● **Texto de referencia**:
Luego de revisar todos los registros notariales del estado de Sonora para el período de la fiebre del oro, sólo se encontraron siete contratos escritos, los que fueron establecidos entre 1849 y 1850. Eran más breves y menos complejos que los firmados en Chile, y el castigo para quienes no cumplieran con lo acordado consistía en una multa equivalente a lo extraído por el mejor minero durante el período de ausencia del castigado. A pesar de que lo anterior podía implicar el pago de sumas de dinero considerables, tomando en cuenta los bajos salarios de Sonora, el tipo de castigo parecía al menos pagable, lo que no solía ser el caso de lo establecido en los contratos chilenos. Esto indica que los sonorenses no estaban inmersos en una cultura de disciplinamiento laboral capitalista como la existente en Chile, algo que se hizo patente tardíamente, en el siglo XIX, con el boom económico del norte mexicano bajo el porfiriato20.
El capitalismo aportó las bases que estimularon a muchos a aventurarse en California en busca de oro. Sin embargo, la extrema pobreza, la falta de oportunidades y la situación económica marginal de Sonora explican por qué California se hizo popular entre los sonorenses. Hacia 1850, Sonora no era el estado fronterizo en expansión de finales del siglo XIX, sino, como indica Miguel Tinker Salas, la “abandonada provincia interna, una frontera interior”21. Sonora se encontraba extremadamente despoblada, lo que impedía que se estableciera una fuerza de trabajo sólida, limitando así la formación de un mercado interno22.
Existen varias razones que explican la pobreza de Sonora, pero su condición de provincia interna no revela por sí sola los problemas que enfrentó en la década previa al descubrimiento del oro en California: la inestabilidad de México después de su independencia, las disputas internas entre los sectores dirigentes de la región y la guerra mexicano-estadounidense sólo explican su pobreza hacia mediados del siglo XIX. En 1848, México era una nación que en poco menos de tres décadas ya había conocido diferentes formas de organización política, incluyendo una monarquía constitucional, una república federal, una república centralizada y varias dictaduras23, todo lo cual evidencia las dificultades para establecer una forma unificada de organización política sobre un mosaico tan extenso y variado de sociedades. Por lo tanto, la existencia de caudillos locales y el predominio de los asuntos regionales por sobre aspectos de interés nacional fue la norma de varios estados marginales, entre ellos Sonora.

● **Registros proporcionados**:
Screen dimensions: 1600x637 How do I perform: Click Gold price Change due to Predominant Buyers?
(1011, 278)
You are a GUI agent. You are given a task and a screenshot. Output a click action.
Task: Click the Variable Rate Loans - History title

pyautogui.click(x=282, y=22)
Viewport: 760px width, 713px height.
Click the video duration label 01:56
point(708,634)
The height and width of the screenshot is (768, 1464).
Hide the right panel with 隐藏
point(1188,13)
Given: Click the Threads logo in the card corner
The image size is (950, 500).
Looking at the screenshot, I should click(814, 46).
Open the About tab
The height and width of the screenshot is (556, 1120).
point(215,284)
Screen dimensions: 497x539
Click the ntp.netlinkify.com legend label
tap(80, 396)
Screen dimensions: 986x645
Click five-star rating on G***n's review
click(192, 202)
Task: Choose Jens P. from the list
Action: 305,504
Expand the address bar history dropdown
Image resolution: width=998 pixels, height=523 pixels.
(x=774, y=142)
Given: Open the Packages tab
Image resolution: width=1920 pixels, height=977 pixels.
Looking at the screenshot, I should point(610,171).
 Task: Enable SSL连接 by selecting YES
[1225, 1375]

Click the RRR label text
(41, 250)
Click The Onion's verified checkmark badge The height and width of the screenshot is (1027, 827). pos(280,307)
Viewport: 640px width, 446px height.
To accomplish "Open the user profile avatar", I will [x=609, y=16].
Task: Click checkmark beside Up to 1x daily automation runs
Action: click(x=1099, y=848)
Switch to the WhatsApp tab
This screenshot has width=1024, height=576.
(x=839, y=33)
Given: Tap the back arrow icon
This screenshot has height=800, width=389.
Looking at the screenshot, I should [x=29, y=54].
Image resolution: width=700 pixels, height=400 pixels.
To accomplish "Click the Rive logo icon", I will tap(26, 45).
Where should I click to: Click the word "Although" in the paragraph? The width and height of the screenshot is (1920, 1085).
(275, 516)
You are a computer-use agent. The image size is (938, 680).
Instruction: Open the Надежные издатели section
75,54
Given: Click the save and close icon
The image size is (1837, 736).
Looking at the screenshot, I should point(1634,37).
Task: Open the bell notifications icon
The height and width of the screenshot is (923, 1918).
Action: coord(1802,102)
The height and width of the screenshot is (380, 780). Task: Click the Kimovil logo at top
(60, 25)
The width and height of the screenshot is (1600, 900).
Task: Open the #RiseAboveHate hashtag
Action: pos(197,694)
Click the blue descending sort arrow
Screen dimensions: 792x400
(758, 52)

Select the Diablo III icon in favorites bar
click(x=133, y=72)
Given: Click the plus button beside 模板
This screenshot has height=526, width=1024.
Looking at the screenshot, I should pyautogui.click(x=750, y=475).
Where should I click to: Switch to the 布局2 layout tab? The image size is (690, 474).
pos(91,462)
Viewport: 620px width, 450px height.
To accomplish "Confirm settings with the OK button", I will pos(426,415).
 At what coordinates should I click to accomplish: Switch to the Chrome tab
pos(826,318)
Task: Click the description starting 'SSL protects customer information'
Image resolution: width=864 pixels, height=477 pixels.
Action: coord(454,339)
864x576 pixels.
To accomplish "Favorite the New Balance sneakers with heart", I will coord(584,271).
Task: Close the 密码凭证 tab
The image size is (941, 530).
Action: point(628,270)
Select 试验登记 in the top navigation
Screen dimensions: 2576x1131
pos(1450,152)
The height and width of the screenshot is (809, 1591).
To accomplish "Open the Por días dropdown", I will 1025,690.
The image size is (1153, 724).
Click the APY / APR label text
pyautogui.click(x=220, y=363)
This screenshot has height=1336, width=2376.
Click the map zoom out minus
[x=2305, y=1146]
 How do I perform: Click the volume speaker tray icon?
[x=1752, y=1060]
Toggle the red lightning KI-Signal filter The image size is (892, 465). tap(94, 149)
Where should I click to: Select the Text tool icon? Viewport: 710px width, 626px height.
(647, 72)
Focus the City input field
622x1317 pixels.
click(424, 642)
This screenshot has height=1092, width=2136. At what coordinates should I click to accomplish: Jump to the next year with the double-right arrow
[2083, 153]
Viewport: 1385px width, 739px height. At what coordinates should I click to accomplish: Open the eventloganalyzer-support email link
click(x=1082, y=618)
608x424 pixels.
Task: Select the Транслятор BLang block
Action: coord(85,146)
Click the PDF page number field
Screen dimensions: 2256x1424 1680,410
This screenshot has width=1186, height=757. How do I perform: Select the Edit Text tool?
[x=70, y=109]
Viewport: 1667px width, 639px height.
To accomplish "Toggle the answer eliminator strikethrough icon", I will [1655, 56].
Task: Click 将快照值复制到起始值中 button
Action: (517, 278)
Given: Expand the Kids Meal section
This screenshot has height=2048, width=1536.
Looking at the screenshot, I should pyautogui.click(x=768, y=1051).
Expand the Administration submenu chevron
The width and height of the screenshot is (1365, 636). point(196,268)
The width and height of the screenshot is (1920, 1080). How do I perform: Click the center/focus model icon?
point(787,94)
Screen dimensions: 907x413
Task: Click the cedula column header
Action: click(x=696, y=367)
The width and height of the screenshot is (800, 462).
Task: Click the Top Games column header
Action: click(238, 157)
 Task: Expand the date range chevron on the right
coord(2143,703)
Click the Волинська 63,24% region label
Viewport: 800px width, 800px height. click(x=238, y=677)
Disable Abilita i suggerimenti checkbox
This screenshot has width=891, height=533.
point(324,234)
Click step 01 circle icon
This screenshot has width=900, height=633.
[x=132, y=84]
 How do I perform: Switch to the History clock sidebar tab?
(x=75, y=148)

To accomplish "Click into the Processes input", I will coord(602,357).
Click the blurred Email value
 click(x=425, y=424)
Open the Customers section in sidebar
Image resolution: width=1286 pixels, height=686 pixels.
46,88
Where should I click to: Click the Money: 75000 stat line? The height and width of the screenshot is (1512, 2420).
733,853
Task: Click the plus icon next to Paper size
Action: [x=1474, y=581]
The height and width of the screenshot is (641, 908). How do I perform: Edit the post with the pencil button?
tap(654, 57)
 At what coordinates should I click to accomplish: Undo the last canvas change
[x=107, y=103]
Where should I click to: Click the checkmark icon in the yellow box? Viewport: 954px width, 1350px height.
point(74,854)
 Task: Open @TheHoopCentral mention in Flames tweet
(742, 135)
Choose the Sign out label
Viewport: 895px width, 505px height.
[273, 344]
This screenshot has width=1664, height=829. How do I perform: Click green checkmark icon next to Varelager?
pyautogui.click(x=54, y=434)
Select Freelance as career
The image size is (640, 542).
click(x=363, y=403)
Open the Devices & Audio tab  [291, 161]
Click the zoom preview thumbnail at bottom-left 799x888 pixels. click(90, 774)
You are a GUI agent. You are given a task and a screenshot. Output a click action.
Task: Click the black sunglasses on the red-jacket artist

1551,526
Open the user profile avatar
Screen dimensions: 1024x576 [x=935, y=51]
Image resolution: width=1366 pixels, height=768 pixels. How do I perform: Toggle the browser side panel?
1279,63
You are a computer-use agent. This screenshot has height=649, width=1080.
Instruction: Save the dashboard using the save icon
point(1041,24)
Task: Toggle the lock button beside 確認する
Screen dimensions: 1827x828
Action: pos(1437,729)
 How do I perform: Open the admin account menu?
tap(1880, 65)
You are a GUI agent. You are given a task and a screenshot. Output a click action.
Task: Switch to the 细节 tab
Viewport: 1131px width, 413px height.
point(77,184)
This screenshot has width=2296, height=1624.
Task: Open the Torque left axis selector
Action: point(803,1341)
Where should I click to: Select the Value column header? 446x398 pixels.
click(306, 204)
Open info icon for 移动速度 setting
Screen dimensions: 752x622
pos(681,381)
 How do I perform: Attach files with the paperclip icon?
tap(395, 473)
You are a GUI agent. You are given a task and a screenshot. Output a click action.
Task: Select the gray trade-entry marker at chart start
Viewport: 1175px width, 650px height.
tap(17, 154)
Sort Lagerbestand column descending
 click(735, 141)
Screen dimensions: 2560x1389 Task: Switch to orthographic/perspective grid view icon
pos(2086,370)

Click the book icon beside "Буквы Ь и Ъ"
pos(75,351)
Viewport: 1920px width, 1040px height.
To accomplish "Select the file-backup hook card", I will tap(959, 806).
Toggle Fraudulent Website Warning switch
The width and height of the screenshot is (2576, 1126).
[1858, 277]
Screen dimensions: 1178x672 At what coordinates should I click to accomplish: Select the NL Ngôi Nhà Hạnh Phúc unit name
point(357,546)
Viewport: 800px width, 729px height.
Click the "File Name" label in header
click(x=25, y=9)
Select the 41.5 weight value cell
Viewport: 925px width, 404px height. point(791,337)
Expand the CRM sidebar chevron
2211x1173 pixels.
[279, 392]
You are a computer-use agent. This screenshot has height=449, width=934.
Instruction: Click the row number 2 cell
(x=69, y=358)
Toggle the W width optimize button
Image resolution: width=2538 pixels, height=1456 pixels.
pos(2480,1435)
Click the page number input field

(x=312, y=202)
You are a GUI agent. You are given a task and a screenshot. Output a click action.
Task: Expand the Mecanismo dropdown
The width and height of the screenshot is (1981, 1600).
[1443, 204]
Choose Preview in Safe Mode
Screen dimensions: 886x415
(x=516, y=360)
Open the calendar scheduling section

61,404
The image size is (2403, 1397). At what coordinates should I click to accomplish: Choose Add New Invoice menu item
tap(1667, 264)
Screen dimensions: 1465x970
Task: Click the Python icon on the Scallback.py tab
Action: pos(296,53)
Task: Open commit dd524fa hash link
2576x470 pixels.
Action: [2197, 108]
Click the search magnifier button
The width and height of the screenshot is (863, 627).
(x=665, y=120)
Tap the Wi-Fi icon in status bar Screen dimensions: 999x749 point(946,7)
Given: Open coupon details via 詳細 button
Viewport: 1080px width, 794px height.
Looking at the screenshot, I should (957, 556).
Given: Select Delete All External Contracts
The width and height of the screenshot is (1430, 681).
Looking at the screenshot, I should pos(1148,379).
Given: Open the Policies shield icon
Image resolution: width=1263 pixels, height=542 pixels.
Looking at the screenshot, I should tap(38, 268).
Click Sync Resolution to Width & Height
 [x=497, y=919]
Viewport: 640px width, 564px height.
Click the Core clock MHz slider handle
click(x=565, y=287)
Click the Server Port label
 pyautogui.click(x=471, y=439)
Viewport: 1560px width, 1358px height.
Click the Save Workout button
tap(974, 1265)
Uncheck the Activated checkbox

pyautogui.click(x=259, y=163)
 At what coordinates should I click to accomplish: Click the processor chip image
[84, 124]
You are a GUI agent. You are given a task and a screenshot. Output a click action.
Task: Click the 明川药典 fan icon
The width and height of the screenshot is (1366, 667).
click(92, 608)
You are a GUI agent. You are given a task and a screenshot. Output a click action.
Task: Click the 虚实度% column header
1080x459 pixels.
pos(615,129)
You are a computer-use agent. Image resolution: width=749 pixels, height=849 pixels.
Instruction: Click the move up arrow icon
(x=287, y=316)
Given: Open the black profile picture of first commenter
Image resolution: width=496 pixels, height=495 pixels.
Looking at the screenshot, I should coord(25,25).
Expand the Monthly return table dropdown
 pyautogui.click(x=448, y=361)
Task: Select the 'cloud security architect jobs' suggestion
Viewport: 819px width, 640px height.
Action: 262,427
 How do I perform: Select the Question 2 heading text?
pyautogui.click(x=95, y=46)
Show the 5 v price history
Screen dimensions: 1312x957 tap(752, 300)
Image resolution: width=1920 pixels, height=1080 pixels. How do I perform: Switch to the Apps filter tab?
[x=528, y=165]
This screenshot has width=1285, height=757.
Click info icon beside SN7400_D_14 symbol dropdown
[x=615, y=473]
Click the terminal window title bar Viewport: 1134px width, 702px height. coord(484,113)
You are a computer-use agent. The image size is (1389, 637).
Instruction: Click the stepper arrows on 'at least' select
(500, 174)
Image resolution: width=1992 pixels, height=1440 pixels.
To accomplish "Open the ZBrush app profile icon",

● **Instrucciones de trabajo**:
Traduce al inglés esta oración del texto de referencia: «El capitalismo aportó las bases que estimularon a muchos a aventurarse en California en busca de oro.» Los registros son un material aparte, independiente del texto de referencia.

● **Respuesta esperada**:
Capitalism provided the foundations that encouraged many to venture into California in search of gold.